▶ EXERCISE
May I have the lines from the one containing "Image resolution: width=1449" to the end of the entries, returned exactly and with nothing else?

[Collected data]
--

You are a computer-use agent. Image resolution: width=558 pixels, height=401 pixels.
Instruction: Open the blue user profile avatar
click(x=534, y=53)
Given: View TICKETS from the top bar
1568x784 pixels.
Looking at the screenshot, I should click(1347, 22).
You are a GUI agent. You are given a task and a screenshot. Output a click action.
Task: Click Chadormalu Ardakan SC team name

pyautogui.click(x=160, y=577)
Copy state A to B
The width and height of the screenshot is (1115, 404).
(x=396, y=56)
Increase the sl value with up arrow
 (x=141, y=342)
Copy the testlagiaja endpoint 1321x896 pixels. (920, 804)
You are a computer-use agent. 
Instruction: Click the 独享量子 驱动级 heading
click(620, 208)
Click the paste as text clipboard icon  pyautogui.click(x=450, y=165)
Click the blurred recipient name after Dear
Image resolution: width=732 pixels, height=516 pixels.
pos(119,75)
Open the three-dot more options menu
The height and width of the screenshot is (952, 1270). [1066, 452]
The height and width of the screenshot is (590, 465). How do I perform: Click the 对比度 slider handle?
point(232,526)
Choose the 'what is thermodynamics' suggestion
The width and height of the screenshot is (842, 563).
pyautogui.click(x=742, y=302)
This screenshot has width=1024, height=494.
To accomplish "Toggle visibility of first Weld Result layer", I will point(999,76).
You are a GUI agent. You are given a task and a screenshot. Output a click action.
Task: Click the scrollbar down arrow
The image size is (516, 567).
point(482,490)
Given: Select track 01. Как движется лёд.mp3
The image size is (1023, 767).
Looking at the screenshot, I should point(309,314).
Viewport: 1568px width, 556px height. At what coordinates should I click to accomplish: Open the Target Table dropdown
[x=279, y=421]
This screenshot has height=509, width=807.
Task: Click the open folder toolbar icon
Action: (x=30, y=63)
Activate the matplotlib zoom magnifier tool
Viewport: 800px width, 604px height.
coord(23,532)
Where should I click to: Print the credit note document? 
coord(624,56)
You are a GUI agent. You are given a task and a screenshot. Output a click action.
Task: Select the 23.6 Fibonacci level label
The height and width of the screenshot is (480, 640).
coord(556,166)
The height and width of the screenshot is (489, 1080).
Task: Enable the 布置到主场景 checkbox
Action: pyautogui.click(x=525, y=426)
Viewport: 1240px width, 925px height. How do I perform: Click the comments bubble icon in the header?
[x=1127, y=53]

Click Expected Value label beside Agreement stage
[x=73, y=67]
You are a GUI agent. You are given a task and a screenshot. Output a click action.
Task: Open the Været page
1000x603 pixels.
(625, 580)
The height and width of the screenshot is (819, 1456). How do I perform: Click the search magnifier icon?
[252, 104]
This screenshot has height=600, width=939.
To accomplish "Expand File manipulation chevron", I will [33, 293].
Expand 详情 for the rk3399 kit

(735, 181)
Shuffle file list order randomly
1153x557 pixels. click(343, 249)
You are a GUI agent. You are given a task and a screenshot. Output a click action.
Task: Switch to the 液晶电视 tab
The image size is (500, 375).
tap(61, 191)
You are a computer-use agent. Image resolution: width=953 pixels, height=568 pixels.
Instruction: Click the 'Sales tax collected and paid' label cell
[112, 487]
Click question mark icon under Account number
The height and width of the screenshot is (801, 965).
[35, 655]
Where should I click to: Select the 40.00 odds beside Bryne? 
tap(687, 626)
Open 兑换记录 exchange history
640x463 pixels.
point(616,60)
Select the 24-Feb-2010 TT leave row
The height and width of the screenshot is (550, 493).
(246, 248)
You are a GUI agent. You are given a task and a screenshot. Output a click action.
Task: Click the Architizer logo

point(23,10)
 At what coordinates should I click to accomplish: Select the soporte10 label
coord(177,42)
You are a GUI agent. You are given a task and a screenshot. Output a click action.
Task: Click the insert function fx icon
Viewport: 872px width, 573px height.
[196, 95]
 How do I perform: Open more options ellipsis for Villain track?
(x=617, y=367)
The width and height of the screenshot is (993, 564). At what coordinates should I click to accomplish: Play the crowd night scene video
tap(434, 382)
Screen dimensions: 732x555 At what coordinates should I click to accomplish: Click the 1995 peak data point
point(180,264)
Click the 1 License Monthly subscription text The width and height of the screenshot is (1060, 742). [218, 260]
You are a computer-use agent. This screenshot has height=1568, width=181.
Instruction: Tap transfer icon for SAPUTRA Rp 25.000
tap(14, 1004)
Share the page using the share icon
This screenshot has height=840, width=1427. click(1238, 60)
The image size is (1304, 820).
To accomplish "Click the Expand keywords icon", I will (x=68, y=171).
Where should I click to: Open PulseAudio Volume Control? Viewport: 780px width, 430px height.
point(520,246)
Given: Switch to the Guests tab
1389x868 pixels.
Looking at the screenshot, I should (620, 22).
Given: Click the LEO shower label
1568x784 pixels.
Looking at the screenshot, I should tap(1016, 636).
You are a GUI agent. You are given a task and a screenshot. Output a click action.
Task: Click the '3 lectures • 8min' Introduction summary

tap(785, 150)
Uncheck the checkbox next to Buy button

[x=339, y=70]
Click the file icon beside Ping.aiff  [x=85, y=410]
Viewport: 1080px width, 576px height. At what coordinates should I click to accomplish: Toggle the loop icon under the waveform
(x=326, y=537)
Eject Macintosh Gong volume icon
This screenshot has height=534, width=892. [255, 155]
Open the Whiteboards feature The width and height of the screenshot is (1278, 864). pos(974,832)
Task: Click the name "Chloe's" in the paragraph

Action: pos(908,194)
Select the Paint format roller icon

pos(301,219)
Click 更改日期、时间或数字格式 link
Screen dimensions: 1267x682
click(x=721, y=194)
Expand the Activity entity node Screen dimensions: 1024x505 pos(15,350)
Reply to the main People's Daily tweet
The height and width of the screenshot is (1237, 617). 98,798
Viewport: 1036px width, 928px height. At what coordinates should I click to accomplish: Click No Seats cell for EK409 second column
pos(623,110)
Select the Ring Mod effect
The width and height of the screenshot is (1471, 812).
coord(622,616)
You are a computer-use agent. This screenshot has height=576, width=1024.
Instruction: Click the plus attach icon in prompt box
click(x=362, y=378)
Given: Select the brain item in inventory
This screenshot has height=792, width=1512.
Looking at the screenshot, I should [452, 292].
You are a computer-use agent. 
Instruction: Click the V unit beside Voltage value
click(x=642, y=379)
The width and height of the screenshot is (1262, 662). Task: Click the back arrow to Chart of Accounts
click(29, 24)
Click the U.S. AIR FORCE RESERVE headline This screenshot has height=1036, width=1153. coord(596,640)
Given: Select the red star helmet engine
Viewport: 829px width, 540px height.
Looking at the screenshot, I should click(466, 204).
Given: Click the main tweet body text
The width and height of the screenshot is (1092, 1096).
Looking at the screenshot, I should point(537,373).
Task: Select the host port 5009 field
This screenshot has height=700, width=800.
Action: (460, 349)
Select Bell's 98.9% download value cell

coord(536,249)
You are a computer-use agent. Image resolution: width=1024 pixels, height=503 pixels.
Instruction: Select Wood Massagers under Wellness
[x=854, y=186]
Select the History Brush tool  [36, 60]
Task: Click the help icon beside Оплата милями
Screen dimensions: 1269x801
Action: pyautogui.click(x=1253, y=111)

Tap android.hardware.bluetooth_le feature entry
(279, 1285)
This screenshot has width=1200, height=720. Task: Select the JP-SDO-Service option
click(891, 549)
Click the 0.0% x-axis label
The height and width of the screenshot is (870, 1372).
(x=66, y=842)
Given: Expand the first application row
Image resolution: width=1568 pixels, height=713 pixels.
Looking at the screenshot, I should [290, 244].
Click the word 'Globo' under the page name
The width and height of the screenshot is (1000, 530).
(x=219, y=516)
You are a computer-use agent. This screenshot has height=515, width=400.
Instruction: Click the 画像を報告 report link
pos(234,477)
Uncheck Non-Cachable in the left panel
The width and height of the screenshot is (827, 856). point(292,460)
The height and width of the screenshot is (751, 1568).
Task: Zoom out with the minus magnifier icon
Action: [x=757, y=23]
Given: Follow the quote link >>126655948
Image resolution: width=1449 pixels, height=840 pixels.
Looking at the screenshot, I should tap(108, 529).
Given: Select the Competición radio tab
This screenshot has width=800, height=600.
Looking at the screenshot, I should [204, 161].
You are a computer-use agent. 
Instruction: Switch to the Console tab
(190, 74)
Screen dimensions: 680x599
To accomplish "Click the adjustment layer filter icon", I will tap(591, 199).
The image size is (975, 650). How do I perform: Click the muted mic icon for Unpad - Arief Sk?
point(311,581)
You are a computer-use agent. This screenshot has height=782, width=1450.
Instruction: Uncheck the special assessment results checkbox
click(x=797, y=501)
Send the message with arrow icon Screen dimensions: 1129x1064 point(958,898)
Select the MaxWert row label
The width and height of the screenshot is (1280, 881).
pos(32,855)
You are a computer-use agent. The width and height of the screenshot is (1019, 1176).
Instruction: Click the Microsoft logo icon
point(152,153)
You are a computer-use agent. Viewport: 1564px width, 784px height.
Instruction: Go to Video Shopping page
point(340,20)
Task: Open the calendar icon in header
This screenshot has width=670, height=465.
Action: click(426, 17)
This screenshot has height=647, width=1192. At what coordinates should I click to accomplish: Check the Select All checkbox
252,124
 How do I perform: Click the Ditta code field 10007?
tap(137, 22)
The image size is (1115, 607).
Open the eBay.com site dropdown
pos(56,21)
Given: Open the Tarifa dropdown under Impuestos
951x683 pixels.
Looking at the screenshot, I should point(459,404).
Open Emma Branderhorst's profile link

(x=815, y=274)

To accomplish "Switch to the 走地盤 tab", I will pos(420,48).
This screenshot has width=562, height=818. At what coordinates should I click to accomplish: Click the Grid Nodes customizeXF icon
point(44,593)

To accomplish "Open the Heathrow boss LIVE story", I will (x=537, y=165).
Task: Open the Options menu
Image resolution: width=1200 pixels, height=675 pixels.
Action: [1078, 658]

--

▶ OUTPUT OF THE TASK
Image resolution: width=1449 pixels, height=840 pixels.
Looking at the screenshot, I should tap(108, 529).
Given: Select the Competición radio tab
This screenshot has width=800, height=600.
Looking at the screenshot, I should [204, 161].
You are a computer-use agent. 
Instruction: Switch to the Console tab
(190, 74)
Screen dimensions: 680x599
To accomplish "Click the adjustment layer filter icon", I will tap(591, 199).
The image size is (975, 650). How do I perform: Click the muted mic icon for Unpad - Arief Sk?
point(311,581)
You are a computer-use agent. This screenshot has height=782, width=1450.
Instruction: Uncheck the special assessment results checkbox
click(x=797, y=501)
Send the message with arrow icon Screen dimensions: 1129x1064 point(958,898)
Select the MaxWert row label
The width and height of the screenshot is (1280, 881).
pos(32,855)
You are a computer-use agent. The width and height of the screenshot is (1019, 1176).
Instruction: Click the Microsoft logo icon
point(152,153)
You are a computer-use agent. Viewport: 1564px width, 784px height.
Instruction: Go to Video Shopping page
point(340,20)
Task: Open the calendar icon in header
This screenshot has width=670, height=465.
Action: click(426, 17)
This screenshot has height=647, width=1192. At what coordinates should I click to accomplish: Check the Select All checkbox
252,124
 How do I perform: Click the Ditta code field 10007?
tap(137, 22)
The image size is (1115, 607).
Open the eBay.com site dropdown
pos(56,21)
Given: Open the Tarifa dropdown under Impuestos
951x683 pixels.
Looking at the screenshot, I should point(459,404).
Open Emma Branderhorst's profile link

(x=815, y=274)

To accomplish "Switch to the 走地盤 tab", I will pos(420,48).
This screenshot has width=562, height=818. At what coordinates should I click to accomplish: Click the Grid Nodes customizeXF icon
point(44,593)

To accomplish "Open the Heathrow boss LIVE story", I will (x=537, y=165).
Task: Open the Options menu
Image resolution: width=1200 pixels, height=675 pixels.
Action: [1078, 658]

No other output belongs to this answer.